Les recherches que nous menons à Inrae et à l’Institut Pasteur consistent notamment à surveiller et évaluer les risques sanitaires liés aux tiques. Cette surveillance est particulièrement importante dans le cadre de la végétalisation récente des espaces urbains. Si le développement d’espaces verts urbains comporte de nombreux aspects positifs, il ne doit pas conduire à la création d’habitats favorables aux tiques ou aux moustiques. De même les « corridors verts » reliant zones rurales et cœur des villes sont à surveiller car ils permettent l’entrée de la faune sauvage et de ses tiques à l’intérieur de nos villes.

À titre d’exemple, en Île-de-France, quatre sites de surveillance privilégiés ont été choisis : la forêt de Saint-Germain-en-Laye, les bois de Vincennes et de Boulogne, ainsi que le parc Montsouris au cœur de Paris. Nous y effectuons mensuellement des collectes de tiques et déterminons quels agents pathogènes elles portent pour évaluer le risque en fonction des zones.
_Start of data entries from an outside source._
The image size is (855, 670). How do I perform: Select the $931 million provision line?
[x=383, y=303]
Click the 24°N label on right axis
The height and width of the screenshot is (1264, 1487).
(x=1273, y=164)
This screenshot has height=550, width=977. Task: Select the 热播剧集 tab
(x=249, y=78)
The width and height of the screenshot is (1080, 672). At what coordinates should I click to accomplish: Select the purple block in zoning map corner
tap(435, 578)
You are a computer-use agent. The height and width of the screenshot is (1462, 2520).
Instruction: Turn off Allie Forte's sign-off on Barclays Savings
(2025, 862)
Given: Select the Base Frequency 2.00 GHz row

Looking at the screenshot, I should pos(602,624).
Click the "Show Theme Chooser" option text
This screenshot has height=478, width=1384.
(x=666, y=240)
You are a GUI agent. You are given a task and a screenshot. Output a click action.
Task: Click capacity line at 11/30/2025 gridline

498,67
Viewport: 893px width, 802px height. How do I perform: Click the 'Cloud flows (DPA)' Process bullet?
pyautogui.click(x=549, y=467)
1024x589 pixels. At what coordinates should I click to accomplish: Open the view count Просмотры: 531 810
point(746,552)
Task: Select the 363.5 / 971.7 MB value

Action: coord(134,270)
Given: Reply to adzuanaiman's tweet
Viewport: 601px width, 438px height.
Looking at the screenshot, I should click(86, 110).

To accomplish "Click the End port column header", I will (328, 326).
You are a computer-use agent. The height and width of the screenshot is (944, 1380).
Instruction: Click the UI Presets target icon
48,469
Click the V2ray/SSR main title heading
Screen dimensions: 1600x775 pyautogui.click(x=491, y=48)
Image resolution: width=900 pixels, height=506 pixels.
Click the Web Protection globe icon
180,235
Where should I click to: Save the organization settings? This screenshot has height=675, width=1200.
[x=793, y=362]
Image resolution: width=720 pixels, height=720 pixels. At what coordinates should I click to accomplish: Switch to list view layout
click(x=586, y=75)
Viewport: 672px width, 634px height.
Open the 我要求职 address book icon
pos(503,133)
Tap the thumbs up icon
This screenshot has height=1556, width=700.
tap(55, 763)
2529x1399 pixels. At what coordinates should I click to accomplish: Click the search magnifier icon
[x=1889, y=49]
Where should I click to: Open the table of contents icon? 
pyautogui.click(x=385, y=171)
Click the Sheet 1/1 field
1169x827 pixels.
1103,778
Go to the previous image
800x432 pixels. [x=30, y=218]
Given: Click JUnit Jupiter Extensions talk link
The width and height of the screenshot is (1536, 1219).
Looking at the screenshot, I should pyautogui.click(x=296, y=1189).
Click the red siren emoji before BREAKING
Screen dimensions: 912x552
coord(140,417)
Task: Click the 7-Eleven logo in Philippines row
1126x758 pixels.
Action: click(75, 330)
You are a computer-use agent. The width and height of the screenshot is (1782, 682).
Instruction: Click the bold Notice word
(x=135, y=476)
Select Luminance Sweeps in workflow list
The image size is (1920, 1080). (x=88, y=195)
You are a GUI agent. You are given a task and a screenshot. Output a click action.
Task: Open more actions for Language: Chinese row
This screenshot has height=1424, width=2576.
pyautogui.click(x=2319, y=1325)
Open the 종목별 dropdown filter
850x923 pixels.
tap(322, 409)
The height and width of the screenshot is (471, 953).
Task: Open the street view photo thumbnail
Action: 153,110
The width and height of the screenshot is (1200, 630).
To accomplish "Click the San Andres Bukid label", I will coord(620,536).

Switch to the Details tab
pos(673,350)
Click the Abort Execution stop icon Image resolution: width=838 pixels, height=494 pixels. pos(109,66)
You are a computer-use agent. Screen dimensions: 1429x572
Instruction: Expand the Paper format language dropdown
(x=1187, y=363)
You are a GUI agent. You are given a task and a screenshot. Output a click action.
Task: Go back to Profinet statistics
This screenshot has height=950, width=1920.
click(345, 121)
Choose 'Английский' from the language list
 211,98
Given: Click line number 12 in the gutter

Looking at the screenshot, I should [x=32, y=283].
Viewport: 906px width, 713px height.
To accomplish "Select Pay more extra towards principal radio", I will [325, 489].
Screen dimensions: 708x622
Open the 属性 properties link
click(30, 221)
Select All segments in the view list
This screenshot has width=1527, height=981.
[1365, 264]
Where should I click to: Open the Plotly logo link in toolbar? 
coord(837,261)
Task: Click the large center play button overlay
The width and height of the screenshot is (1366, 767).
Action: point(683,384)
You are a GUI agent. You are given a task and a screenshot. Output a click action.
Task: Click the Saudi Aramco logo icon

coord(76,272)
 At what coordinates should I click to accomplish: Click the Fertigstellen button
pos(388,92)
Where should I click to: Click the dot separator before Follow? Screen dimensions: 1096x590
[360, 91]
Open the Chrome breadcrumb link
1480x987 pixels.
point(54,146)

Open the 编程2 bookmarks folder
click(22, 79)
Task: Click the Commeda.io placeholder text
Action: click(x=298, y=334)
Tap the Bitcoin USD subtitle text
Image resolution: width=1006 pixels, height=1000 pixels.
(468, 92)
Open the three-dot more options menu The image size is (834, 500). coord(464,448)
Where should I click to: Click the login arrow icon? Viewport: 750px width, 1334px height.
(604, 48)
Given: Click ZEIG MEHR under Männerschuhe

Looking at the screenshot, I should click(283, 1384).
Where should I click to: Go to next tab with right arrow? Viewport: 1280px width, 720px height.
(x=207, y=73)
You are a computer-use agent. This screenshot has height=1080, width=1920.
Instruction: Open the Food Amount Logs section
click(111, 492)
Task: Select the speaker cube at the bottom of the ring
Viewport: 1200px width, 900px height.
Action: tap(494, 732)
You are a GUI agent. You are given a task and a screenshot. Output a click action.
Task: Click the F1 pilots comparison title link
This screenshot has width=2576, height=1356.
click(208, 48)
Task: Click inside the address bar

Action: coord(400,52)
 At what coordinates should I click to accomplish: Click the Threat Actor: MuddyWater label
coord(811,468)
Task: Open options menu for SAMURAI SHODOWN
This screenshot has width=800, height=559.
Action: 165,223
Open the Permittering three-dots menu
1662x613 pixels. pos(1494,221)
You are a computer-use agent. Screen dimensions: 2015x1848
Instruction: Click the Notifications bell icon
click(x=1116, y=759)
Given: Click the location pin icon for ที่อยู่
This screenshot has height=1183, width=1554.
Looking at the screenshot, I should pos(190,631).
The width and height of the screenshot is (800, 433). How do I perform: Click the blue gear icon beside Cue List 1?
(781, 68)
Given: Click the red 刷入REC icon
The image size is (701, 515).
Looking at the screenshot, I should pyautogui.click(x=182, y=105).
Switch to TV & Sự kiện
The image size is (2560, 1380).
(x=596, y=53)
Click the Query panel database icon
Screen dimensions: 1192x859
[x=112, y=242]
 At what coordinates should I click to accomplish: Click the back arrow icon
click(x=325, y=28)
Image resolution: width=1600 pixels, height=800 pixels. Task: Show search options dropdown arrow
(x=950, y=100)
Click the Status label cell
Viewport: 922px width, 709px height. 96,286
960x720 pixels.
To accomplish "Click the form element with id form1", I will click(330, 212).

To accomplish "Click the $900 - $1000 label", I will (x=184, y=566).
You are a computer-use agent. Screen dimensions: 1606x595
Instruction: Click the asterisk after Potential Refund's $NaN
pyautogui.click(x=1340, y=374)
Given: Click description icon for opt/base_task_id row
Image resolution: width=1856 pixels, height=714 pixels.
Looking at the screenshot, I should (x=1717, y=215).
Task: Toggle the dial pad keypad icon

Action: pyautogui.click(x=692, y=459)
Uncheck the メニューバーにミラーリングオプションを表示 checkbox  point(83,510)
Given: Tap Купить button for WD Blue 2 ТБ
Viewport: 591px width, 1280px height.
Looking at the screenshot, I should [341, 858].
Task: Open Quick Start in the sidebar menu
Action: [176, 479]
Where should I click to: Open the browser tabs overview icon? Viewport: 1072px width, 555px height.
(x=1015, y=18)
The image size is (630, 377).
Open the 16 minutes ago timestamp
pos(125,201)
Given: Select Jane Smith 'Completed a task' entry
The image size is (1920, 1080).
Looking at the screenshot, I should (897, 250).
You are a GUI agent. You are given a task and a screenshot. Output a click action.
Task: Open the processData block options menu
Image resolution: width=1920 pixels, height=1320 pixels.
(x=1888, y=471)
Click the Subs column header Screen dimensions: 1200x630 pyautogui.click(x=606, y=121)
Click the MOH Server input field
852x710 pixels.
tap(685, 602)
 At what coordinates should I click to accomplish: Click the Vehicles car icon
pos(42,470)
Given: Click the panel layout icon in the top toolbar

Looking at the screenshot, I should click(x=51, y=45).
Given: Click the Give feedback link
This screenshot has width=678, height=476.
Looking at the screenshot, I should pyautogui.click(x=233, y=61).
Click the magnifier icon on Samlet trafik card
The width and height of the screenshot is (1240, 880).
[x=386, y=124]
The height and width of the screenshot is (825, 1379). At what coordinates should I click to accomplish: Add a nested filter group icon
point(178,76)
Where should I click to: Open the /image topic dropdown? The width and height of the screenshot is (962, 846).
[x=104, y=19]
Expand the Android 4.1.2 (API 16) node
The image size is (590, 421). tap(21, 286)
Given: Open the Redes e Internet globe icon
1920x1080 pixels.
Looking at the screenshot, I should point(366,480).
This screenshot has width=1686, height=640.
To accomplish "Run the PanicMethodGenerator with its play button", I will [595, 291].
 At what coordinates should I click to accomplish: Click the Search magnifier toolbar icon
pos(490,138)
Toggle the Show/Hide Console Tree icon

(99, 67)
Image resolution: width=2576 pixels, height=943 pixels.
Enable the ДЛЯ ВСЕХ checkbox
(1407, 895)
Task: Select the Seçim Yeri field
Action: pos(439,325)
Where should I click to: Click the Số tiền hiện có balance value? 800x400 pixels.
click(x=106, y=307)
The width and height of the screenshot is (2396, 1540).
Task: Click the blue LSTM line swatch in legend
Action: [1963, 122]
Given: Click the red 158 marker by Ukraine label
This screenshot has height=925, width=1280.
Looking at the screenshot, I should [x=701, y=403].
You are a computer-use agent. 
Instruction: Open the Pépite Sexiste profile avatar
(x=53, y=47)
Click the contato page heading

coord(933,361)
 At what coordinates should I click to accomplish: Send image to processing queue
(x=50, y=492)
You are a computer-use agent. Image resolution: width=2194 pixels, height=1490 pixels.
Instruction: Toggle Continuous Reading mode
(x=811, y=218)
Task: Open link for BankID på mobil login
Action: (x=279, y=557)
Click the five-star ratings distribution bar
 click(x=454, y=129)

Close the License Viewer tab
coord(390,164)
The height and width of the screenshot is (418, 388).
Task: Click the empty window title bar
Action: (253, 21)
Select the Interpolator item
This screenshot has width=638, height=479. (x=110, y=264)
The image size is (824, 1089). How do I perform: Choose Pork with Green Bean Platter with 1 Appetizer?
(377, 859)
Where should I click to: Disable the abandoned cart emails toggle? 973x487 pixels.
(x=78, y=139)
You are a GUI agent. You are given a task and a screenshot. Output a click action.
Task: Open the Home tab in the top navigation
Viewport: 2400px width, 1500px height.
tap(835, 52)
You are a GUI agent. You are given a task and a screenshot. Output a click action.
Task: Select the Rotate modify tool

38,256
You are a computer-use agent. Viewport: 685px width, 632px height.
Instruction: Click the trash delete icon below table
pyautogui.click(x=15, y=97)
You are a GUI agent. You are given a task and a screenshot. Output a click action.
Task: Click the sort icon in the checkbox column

De semblables enquêtes ont lieu en Allemagne et au Japon, ce qui nous permet d’établir des comparaisons et de mettre au point des messages de prévention ciblés en fonction des environnements et des habitudes des populations.

Ces travaux nous permettent d’ores et déjà de constater que les moyens écologiques constituent la lutte la plus efficace contre les tiques. Il s’agit de rendre les biotopes (lieux de vie) défavorables à leur développement. Concrètement, au niveau collectif comme individuel, cela veut dire débroussailler, faucher les sentiers, limiter l’entrée de la faune sauvage dans les jardins, etc.

Nous travaillons également à mettre au point des « marqueurs d’exposition » aux piqûres de tiques. Ces marqueurs pourraient passer par un prélèvement de sang chez les animaux dans une région donnée afin de voir s’ils ont été exposés à des piqûres. Moins fastidieux et moins coûteux qu’un travail de collecte, ces outils faciliteraient notre tâche de surveillance et pourraient à terme aider au diagnostic des maladies liées aux tiques chez l’être humain et chez l’animal.

Enfin, nos recherches portent sur le développement d’un vaccin qui permettrait de lutter contre les maladies liées aux tiques. Le principe sur lequel nous travaillons vise à perturber la piqûre de la tique et à faire en sorte que celle-ci se détache de son hôte avant même d’avoir transmis d’éventuels agents pathogènes.

L’outil CiTIQUE-Tracker

L’Institut national de recherche pour l’agriculture, l’alimentation et l’environnement (Inrae) a lancé CiTIQUE-Tracker en 2023. Cet outil consultable gratuitement en ligne et facile d’utilisation permet de déclarer ses piqûres de tiques, de savoir où et quand des piqûres ont été signalées, de localiser en conséquence les zones où les signalements de piqûre sont importants, et ce afin de mieux s’en prémunir.

Toutefois, ce ne sont pas des cartes de risque à proprement parler. Lors d’une promenade dans la nature, mieux vaut avoir en tête les zones privilégiées par les tiques (la litière forestière, les hautes herbes, le dessous des arbres en ce qui concerne l’espèce Ixodes ricinus) et adopter les bons gestes de prévention.